= Maria Handley =

American political activist (born 1977)

Maria Handley (born 4 October 1977) is a member-at-large of the Democratic National Committee from Colorado. A veteran of both Bill Bradley and Howard Dean's campaigns for the Democratic presidential nomination, Handley was appointed by Dean to the DNC.
As a superdelegate to the 2008 Democratic National Convention, Handley has publicly supported Hillary Clinton.

==Biography==

Born in rural Peru and adopted as a child by Boulder County couple Bruce and Vija Handley, Maria Handley graduated from the University of Colorado at Boulder in 1999 with a bachelor's degree in political science and a minor in history. Her parents were politically active and her father ran for state representative when she was two years old, and Handley entered professional politics shortly after graduation. She worked as a field director in Iowa and Colorado for the 2000 presidential campaign of Bill Bradley, and for Mayor Paul Schell in Seattle, Washington in 2001. She was then statewide political director for Rollie Heath's unsuccessful bid for Colorado governor in 2002.

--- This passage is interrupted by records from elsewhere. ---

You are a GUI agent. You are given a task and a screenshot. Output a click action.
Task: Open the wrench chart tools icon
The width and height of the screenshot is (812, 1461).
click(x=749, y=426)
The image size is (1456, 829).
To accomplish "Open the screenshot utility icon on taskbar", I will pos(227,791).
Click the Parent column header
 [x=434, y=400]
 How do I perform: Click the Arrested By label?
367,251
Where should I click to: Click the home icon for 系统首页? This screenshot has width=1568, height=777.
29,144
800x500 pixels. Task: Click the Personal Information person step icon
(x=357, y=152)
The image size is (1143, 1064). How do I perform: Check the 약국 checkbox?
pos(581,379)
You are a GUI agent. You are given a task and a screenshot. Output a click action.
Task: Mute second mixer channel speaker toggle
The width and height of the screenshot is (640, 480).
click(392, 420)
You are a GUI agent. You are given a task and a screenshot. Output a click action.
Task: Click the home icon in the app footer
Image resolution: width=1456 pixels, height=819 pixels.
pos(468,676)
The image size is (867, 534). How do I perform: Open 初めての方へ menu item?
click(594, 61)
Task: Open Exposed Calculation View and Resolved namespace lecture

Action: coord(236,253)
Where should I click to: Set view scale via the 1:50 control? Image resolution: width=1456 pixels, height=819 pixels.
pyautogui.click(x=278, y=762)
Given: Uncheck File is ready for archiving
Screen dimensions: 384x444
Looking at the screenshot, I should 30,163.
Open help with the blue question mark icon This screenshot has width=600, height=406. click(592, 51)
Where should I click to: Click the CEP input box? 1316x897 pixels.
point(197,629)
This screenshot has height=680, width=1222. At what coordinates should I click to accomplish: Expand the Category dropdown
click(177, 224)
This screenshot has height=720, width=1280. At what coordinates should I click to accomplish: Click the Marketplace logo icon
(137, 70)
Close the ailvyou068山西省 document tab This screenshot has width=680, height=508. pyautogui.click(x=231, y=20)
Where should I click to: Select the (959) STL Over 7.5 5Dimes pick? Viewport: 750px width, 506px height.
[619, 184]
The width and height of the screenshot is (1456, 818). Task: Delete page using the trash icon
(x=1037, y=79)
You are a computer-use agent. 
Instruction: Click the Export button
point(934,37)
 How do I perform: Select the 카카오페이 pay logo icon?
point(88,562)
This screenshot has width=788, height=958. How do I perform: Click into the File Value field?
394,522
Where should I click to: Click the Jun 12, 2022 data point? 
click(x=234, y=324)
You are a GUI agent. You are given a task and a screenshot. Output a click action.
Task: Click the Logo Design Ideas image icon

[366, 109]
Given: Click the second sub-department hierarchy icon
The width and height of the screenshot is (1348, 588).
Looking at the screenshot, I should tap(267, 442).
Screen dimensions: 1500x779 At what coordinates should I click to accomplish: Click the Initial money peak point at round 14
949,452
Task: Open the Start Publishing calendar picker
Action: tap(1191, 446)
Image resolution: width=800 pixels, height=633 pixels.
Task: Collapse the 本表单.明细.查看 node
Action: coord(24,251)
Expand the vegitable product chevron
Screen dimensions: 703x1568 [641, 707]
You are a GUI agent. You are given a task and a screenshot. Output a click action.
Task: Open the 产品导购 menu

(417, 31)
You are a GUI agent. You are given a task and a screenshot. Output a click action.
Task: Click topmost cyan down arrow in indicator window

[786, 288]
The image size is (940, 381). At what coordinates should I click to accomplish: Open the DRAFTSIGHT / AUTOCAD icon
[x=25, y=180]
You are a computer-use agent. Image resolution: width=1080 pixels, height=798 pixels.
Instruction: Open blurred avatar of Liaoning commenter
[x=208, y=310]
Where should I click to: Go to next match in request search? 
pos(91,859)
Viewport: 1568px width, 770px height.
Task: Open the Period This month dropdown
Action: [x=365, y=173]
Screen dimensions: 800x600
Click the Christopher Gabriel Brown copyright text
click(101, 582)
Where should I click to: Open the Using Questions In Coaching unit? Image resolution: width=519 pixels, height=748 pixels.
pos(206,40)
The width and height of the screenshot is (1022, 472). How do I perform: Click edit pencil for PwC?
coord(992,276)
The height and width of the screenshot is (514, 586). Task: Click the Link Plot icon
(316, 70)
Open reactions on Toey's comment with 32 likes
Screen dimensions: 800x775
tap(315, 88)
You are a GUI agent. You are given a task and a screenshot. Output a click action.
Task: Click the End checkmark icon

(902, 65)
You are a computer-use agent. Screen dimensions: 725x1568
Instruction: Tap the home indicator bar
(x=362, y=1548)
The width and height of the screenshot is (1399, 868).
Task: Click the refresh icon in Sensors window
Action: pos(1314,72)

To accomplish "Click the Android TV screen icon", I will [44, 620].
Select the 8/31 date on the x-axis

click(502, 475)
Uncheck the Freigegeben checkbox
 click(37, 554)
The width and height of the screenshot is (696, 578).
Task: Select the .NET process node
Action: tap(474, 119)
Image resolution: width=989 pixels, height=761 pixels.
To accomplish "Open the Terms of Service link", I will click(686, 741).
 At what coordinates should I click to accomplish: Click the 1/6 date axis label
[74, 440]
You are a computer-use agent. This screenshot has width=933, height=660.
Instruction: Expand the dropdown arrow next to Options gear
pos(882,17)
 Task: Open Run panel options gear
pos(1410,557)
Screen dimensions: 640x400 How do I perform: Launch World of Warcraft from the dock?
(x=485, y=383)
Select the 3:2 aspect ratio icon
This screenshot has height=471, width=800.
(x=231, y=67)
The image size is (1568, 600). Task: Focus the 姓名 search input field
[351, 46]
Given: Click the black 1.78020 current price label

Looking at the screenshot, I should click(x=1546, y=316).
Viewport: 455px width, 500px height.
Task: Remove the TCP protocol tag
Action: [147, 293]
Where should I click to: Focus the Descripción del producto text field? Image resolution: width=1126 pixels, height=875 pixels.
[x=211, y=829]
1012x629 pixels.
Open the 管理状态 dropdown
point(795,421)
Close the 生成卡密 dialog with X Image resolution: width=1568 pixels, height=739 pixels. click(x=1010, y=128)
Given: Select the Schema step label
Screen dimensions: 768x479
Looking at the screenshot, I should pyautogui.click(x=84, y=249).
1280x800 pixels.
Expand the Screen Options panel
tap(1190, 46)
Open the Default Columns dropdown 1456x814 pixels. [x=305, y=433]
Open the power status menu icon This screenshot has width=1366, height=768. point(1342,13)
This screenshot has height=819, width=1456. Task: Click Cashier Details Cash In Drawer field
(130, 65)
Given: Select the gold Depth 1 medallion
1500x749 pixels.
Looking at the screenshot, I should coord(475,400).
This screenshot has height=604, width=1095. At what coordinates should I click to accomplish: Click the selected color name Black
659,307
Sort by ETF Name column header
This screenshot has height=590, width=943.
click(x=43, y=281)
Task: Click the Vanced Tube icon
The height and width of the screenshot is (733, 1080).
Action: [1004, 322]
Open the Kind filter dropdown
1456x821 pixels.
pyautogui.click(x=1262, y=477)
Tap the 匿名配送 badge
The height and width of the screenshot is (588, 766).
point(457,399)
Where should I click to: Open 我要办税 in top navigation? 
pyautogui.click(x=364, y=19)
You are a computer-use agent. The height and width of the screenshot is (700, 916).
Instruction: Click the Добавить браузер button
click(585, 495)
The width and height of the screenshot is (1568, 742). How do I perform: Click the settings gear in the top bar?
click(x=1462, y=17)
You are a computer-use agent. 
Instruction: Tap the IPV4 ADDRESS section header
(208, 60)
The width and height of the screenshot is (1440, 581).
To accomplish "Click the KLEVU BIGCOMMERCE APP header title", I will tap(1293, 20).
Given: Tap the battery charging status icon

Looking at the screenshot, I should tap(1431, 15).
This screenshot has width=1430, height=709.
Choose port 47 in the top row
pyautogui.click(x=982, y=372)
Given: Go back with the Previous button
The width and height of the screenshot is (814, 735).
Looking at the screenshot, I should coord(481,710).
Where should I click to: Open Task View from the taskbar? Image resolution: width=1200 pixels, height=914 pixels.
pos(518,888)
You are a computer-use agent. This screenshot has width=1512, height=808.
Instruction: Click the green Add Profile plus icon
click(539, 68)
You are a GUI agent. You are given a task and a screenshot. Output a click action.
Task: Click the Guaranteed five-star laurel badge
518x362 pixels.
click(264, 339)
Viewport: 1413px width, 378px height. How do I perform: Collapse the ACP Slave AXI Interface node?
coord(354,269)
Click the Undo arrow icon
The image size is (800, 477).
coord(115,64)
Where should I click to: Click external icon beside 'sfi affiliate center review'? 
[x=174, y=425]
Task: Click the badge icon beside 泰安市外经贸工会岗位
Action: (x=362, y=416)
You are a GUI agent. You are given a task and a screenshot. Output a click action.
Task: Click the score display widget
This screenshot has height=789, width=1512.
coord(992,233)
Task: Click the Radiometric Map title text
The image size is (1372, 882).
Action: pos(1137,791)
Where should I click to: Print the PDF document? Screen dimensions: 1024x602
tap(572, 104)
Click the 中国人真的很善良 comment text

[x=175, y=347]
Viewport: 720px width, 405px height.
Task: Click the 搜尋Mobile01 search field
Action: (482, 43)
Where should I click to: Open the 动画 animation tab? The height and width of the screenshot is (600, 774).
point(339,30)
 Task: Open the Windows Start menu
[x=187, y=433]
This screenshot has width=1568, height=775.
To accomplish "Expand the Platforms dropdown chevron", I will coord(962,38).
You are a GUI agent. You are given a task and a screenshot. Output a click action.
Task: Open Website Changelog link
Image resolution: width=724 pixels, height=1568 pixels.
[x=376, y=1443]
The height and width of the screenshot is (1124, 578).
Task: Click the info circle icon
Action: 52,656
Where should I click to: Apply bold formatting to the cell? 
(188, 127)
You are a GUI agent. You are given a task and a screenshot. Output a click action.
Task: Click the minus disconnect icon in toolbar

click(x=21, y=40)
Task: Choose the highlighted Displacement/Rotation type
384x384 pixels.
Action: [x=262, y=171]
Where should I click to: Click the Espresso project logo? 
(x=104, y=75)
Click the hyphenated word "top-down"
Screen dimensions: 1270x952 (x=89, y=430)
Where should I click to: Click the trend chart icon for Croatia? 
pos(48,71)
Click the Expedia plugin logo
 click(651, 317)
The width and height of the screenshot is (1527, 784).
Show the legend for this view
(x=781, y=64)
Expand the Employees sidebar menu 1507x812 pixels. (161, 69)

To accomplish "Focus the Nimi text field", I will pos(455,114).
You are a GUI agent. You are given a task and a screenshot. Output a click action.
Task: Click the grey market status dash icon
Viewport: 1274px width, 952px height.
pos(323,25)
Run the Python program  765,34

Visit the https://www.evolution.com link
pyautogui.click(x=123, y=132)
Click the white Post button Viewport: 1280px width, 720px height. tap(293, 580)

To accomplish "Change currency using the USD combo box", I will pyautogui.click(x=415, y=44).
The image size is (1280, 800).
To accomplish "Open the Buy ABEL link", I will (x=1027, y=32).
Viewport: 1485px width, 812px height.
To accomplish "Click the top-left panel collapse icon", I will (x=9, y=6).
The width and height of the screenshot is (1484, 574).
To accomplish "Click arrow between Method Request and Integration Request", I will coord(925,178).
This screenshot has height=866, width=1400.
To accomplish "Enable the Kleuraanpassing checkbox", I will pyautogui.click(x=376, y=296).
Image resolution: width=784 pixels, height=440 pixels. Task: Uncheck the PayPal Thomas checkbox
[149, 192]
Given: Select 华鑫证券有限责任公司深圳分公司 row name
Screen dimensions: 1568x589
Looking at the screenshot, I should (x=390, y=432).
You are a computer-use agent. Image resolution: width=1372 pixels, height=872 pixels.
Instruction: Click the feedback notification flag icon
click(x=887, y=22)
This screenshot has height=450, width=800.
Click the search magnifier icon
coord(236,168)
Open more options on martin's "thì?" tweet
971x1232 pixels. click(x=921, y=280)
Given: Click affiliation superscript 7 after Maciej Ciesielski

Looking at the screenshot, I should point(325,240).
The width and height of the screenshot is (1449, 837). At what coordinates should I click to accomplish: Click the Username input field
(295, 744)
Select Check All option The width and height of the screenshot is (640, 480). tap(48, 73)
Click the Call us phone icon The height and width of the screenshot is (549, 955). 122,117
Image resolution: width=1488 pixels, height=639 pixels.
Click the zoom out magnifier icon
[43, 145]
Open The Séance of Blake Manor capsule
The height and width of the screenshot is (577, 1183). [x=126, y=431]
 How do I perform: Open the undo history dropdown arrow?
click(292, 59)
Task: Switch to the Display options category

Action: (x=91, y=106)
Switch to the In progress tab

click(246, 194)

Handley was one of the first staff members hired by the presidential campaign of Howard Dean in February 2003, serving first as Regional Political Director and then as National Deputy Director of Constituency Outreach for the Dean campaign. Following the end of Dean's presidential bid, Handley returned to Colorado and worked as field director for Ken Salazar's Senate campaign, and as Outreach Director for ProgressNow.org. She is currently working as a field consultant for Jared Polis' campaign for the Democratic nomination in Colorado's 2nd congressional district, and as campaign manager for Rollie Heath, now a candidate for the Colorado State Senate. Handley is married; she and her husband, Rich Pelletier, currently live in Lafayette, Colorado.

Handley was appointed by chairman Howard Dean to an at-large seat on the Democratic National Committee, and is a member of the DNC's Hispanic Caucus.

As a member of the Democratic National Committee, she is a superdelegate to the 2008 Democratic National Convention. In 2007, she announced her intention to vote for New York Sen. Hillary Clinton.